Следующей символьной формой изначального языка является, вне сомнения, его поэтическая форма. Почему Евангелические тексты именуются стихами (глава такая-то, стих - такой-то)? Ведь привычной для нас атрибутики стихов там нет? Нет рифмы, нет характерной для стиха ритмики? Можно, конечно, предположить, что то и другое - рифмы и поэтический ритм - там когда-то были, а затем их утратили при многочисленных переводах. Это предположение заслуживает специальных исследований. Сомневаюсь, однако, что даже первые переводы на греческом языке содержали в себе такую атрибуцию поэтического сказания. Более того - сомневаюсь также и в том, что тексты раннего христианства, созданные на арамейском и послужившие источником для греческих переводов (сегодня уже документально подтверждено их наличие), были написаны с внешней атрибутикой стихотворений.

Остаётся другое предположение: для поэтической формы языка наличие рифмы - совсем не обязательное условие. Тогда что же является таким сущностным, обязатель-

10

ным признаком подлинного поэтического творения? Если следовать внутренней логике той идеи, которая положена в основу нашего подхода и нашей концепции, то ответ может быть только один. А именно - подлинное поэтическое творение всегда являет собою пример языка-символа. Более того - поэтическая форма есть не что иное, как перевод слов и выражений из состояния языка-знака в состояние языка-символа. Я рискну на сравнение такого перевода знаковости в символизм с таинством евхаристии, то есть с превращением вина и хлеба в кровь и плоть Христовы.

Вот теперь становится понятным, почему Божественные Имена должны пропеваться, и почему евангельские тексты являются именно стихами, то есть - символически устроенным языком.
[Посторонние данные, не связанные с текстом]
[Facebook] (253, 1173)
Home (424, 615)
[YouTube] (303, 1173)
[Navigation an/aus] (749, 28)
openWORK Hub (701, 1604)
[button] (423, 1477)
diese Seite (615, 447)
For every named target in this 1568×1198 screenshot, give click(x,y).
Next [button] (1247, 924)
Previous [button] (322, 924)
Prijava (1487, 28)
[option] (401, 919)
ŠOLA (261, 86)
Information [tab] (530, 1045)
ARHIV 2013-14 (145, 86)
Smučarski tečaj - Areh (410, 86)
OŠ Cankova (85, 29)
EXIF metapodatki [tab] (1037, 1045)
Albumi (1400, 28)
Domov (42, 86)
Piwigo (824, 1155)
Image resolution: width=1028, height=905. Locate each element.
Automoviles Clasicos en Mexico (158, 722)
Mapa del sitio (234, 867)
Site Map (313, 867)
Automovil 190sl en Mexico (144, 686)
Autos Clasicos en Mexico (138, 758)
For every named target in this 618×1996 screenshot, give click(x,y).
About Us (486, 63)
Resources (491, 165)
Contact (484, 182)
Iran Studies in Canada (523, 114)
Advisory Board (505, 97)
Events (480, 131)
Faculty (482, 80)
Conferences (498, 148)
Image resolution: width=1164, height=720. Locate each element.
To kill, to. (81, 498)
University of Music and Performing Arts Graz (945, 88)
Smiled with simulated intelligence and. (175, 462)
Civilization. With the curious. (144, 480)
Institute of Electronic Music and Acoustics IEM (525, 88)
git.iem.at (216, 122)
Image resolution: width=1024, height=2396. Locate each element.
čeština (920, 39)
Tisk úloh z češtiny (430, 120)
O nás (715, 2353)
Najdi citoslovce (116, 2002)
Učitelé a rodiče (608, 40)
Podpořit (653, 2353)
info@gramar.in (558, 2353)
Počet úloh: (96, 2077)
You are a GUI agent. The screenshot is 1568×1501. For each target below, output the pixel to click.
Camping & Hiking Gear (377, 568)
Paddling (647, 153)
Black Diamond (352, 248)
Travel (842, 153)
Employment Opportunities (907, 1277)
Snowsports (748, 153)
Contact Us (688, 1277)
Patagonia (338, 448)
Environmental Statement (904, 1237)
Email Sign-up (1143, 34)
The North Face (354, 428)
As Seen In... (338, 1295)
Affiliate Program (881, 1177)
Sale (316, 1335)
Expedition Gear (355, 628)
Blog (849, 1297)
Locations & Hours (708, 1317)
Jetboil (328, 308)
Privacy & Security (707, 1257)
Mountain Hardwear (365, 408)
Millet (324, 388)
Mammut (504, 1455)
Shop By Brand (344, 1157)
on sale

Разве можно о тайне Божественного рассказать всего лишь знаками? Ведь знаки всегда есть смещение от смысла к значению. В силу такого смещения мы вынуждены задаваться вопросом - что это значит? А затем интерпретировать и комментировать, привлекая для этого также отнюдь не символы с их смыслами, а другие знаки с их столь же смещёнными значениями.

Есть все основания для предположения, согласно которому речь первых людей никогда не была прозаической -она всегда была устроена именно поэтически и музыкально. Конечно, при этом неизбежно приходится отказаться от навязанного современными историками представления, согласно которому первые люди - это примитивные существа, что-то такое среднее между обезьяной и человеком. Ещё раз отмечу - в этой связи - что такое представление не выдерживает подлинно научных критериев достоверного знания. Множество открытий в области палеоантропологии как раз подтверждает совсем другую гипотезу: гипотезу существования древнейших цивилизаций людей на Земле, притом таких цивилизаций, уровень и качество развития которых были - в сопоставлении с современной цивилизацией - намного выше. Знаменитая гипотеза о гиперборейской протоцивилизации становится уже не просто экзотичной гипотезой: обнаружено множество фактов, подтверждающих её реальное существование в далёком прошлом человечества.

11

А как же тогда понимать то обстоятельство, что рифмо-ванность и ритмичность поэтических творений стали признаками именно поэзии? Ведь это не может быть всего лишь случайностью или конвенцией, то есть особым договором по вопросу о том, как должна быть устроена поэтическая речь. Здесь явно какая-то превращённая форма, своего рода след изначальной поэтичности самого языка. Жан Бодрийяр обратил внимание на раннее исследование основателя структурной лингвистики - Фердинанда де Сос-сюра. Исследование носит именование - «Анаграмма» - и было посвящено как раз загадке поэтической формы речи. Согласно гипотезе раннего Соссюра, изначально поэтическая форма есть не что иное, как анаграмма Божественного имени. Вернее - разложение и аннигиляция этого Имени посредством анаграммы в поэтически устроенную речь.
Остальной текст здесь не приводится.